■ **WHAT YOU SHOULD DO**:
A verbatim transcript of the lines below, starting at the first and ending with the one that holds "The height and width of the screenshot is (717, 717).", is what should be produced.
RECORDS FOR THIS EXERCISE: Begin
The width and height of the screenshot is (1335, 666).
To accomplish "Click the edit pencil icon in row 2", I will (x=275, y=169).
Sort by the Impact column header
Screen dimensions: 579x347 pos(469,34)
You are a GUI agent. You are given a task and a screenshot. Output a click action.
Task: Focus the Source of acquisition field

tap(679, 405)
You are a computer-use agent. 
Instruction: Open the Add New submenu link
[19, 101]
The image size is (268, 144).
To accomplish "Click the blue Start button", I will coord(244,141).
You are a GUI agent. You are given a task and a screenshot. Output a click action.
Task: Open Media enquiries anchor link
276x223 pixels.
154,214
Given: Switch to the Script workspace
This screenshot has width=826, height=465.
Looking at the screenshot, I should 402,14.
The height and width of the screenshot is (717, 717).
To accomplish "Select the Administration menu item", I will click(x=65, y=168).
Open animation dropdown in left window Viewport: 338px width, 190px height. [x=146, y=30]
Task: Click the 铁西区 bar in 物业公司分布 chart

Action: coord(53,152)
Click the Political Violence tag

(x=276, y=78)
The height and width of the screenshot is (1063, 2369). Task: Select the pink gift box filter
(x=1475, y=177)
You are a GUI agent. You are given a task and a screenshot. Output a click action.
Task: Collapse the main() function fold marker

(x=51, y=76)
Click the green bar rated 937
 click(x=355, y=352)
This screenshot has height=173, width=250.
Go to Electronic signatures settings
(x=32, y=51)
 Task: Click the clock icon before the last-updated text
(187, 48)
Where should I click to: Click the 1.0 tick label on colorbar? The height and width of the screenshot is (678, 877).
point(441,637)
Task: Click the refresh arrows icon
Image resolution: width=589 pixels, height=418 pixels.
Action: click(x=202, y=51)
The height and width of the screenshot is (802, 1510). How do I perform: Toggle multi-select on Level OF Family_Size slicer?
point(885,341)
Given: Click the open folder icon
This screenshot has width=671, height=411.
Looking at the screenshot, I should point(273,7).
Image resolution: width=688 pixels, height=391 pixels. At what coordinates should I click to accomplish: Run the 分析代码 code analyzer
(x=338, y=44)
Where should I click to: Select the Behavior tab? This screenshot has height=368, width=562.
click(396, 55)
RECORDS FOR THIS EXERCISE: End
■ **TASK OUTPUT**:
The width and height of the screenshot is (1335, 666).
To accomplish "Click the edit pencil icon in row 2", I will (x=275, y=169).
Sort by the Impact column header
Screen dimensions: 579x347 pos(469,34)
You are a GUI agent. You are given a task and a screenshot. Output a click action.
Task: Focus the Source of acquisition field

tap(679, 405)
You are a computer-use agent. 
Instruction: Open the Add New submenu link
[19, 101]
The image size is (268, 144).
To accomplish "Click the blue Start button", I will coord(244,141).
You are a GUI agent. You are given a task and a screenshot. Output a click action.
Task: Open Media enquiries anchor link
276x223 pixels.
154,214
Given: Switch to the Script workspace
This screenshot has width=826, height=465.
Looking at the screenshot, I should 402,14.
The height and width of the screenshot is (717, 717).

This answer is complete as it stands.